'''
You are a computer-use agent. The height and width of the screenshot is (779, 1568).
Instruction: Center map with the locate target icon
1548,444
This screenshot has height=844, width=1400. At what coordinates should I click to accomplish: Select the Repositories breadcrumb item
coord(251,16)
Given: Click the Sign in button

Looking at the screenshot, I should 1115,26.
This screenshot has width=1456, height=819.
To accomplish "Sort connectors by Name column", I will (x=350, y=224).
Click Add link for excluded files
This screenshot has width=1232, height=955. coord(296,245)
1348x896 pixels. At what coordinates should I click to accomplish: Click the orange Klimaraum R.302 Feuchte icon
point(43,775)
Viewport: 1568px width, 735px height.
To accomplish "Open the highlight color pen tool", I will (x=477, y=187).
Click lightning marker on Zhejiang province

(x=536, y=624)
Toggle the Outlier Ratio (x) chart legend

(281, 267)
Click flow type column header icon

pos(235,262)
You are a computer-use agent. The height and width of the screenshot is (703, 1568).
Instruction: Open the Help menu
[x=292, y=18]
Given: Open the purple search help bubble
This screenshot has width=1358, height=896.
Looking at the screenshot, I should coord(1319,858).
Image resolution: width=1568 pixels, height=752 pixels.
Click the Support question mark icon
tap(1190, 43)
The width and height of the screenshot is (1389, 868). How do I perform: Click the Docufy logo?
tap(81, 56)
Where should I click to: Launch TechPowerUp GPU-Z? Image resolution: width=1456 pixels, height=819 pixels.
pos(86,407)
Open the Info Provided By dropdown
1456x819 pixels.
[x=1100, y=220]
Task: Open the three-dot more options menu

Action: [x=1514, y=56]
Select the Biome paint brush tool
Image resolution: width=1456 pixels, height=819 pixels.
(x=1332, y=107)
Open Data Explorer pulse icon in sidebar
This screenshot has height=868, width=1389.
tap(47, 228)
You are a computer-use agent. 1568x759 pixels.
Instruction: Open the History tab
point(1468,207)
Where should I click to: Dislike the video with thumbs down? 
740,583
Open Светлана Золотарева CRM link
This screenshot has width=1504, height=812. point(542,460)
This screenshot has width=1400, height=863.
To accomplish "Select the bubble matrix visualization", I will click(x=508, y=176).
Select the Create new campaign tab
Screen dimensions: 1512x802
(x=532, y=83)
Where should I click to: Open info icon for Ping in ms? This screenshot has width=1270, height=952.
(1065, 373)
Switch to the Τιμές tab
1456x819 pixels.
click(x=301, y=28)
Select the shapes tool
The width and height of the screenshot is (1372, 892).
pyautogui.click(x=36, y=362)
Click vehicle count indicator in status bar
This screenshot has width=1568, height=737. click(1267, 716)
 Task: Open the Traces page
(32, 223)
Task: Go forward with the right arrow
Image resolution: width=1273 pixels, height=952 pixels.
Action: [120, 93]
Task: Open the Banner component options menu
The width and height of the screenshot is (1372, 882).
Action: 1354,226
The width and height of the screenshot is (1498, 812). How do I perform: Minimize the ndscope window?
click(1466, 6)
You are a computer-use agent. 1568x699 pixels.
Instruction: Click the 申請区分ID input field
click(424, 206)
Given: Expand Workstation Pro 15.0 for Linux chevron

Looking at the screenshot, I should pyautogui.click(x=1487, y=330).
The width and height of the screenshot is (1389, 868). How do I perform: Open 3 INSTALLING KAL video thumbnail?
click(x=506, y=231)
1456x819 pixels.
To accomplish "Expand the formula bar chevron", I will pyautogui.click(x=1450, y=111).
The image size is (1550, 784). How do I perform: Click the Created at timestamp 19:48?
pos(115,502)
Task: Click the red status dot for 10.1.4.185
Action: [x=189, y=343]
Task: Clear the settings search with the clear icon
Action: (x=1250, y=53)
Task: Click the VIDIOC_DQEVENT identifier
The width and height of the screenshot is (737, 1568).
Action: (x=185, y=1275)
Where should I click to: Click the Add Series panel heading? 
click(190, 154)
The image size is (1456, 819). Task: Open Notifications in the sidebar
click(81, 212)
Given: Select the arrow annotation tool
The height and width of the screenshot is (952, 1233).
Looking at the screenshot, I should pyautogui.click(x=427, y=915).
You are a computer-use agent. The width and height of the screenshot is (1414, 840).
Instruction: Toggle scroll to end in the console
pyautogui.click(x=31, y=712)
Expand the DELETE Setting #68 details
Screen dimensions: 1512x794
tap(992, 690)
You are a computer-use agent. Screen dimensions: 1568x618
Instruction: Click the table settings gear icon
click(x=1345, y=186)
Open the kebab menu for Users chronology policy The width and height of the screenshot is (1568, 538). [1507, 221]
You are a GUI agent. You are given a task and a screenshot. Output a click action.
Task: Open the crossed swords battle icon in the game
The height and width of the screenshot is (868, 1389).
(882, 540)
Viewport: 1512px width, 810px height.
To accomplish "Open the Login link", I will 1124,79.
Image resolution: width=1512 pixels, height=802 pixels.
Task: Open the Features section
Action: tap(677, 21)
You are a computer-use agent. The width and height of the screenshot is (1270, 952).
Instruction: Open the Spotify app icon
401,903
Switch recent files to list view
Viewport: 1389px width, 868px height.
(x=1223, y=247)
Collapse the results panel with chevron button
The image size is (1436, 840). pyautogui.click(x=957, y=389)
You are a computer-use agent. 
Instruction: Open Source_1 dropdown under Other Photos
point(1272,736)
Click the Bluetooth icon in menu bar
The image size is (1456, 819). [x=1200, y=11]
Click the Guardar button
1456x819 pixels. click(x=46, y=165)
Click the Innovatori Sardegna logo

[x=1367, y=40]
'''
- _ABOUT THIS EXERCISE_: Each line of the listing must be output once more, exactly as shown above.

- _SOLVED PROBLEM_:
You are a computer-use agent. The height and width of the screenshot is (779, 1568).
Instruction: Center map with the locate target icon
1548,444
This screenshot has height=844, width=1400. At what coordinates should I click to accomplish: Select the Repositories breadcrumb item
coord(251,16)
Given: Click the Sign in button

Looking at the screenshot, I should 1115,26.
This screenshot has width=1456, height=819.
To accomplish "Sort connectors by Name column", I will (x=350, y=224).
Click Add link for excluded files
This screenshot has width=1232, height=955. coord(296,245)
1348x896 pixels. At what coordinates should I click to accomplish: Click the orange Klimaraum R.302 Feuchte icon
point(43,775)
Viewport: 1568px width, 735px height.
To accomplish "Open the highlight color pen tool", I will (x=477, y=187).
Click lightning marker on Zhejiang province

(x=536, y=624)
Toggle the Outlier Ratio (x) chart legend

(281, 267)
Click flow type column header icon

pos(235,262)
You are a computer-use agent. The height and width of the screenshot is (703, 1568).
Instruction: Open the Help menu
[x=292, y=18]
Given: Open the purple search help bubble
This screenshot has width=1358, height=896.
Looking at the screenshot, I should coord(1319,858).
Image resolution: width=1568 pixels, height=752 pixels.
Click the Support question mark icon
tap(1190, 43)
The width and height of the screenshot is (1389, 868). How do I perform: Click the Docufy logo?
tap(81, 56)
Where should I click to: Launch TechPowerUp GPU-Z? Image resolution: width=1456 pixels, height=819 pixels.
pos(86,407)
Open the Info Provided By dropdown
1456x819 pixels.
[x=1100, y=220]
Task: Open the three-dot more options menu

Action: [x=1514, y=56]
Select the Biome paint brush tool
Image resolution: width=1456 pixels, height=819 pixels.
(x=1332, y=107)
Open Data Explorer pulse icon in sidebar
This screenshot has height=868, width=1389.
tap(47, 228)
You are a computer-use agent. 1568x759 pixels.
Instruction: Open the History tab
point(1468,207)
Where should I click to: Dislike the video with thumbs down? 
740,583
Open Светлана Золотарева CRM link
This screenshot has width=1504, height=812. point(542,460)
This screenshot has width=1400, height=863.
To accomplish "Select the bubble matrix visualization", I will click(x=508, y=176).
Select the Create new campaign tab
Screen dimensions: 1512x802
(x=532, y=83)
Where should I click to: Open info icon for Ping in ms? This screenshot has width=1270, height=952.
(1065, 373)
Switch to the Τιμές tab
1456x819 pixels.
click(x=301, y=28)
Select the shapes tool
The width and height of the screenshot is (1372, 892).
pyautogui.click(x=36, y=362)
Click vehicle count indicator in status bar
This screenshot has width=1568, height=737. click(1267, 716)
 Task: Open the Traces page
(32, 223)
Task: Go forward with the right arrow
Image resolution: width=1273 pixels, height=952 pixels.
Action: [120, 93]
Task: Open the Banner component options menu
The width and height of the screenshot is (1372, 882).
Action: 1354,226
The width and height of the screenshot is (1498, 812). How do I perform: Minimize the ndscope window?
click(1466, 6)
You are a computer-use agent. 1568x699 pixels.
Instruction: Click the 申請区分ID input field
click(424, 206)
Given: Expand Workstation Pro 15.0 for Linux chevron

Looking at the screenshot, I should pyautogui.click(x=1487, y=330).
The width and height of the screenshot is (1389, 868). How do I perform: Open 3 INSTALLING KAL video thumbnail?
click(x=506, y=231)
1456x819 pixels.
To accomplish "Expand the formula bar chevron", I will pyautogui.click(x=1450, y=111).
The image size is (1550, 784). How do I perform: Click the Created at timestamp 19:48?
pos(115,502)
Task: Click the red status dot for 10.1.4.185
Action: [x=189, y=343]
Task: Clear the settings search with the clear icon
Action: (x=1250, y=53)
Task: Click the VIDIOC_DQEVENT identifier
The width and height of the screenshot is (737, 1568).
Action: (x=185, y=1275)
Where should I click to: Click the Add Series panel heading? 
click(190, 154)
The image size is (1456, 819). Task: Open Notifications in the sidebar
click(81, 212)
Given: Select the arrow annotation tool
The height and width of the screenshot is (952, 1233).
Looking at the screenshot, I should pyautogui.click(x=427, y=915).
You are a computer-use agent. The width and height of the screenshot is (1414, 840).
Instruction: Toggle scroll to end in the console
pyautogui.click(x=31, y=712)
Expand the DELETE Setting #68 details
Screen dimensions: 1512x794
tap(992, 690)
You are a computer-use agent. Screen dimensions: 1568x618
Instruction: Click the table settings gear icon
click(x=1345, y=186)
Open the kebab menu for Users chronology policy The width and height of the screenshot is (1568, 538). [1507, 221]
You are a GUI agent. You are given a task and a screenshot. Output a click action.
Task: Open the crossed swords battle icon in the game
The height and width of the screenshot is (868, 1389).
(882, 540)
Viewport: 1512px width, 810px height.
To accomplish "Open the Login link", I will 1124,79.
Image resolution: width=1512 pixels, height=802 pixels.
Task: Open the Features section
Action: tap(677, 21)
You are a computer-use agent. The width and height of the screenshot is (1270, 952).
Instruction: Open the Spotify app icon
401,903
Switch recent files to list view
Viewport: 1389px width, 868px height.
(x=1223, y=247)
Collapse the results panel with chevron button
The image size is (1436, 840). pyautogui.click(x=957, y=389)
You are a computer-use agent. 
Instruction: Open Source_1 dropdown under Other Photos
point(1272,736)
Click the Bluetooth icon in menu bar
The image size is (1456, 819). [x=1200, y=11]
Click the Guardar button
1456x819 pixels. click(x=46, y=165)
Click the Innovatori Sardegna logo

[x=1367, y=40]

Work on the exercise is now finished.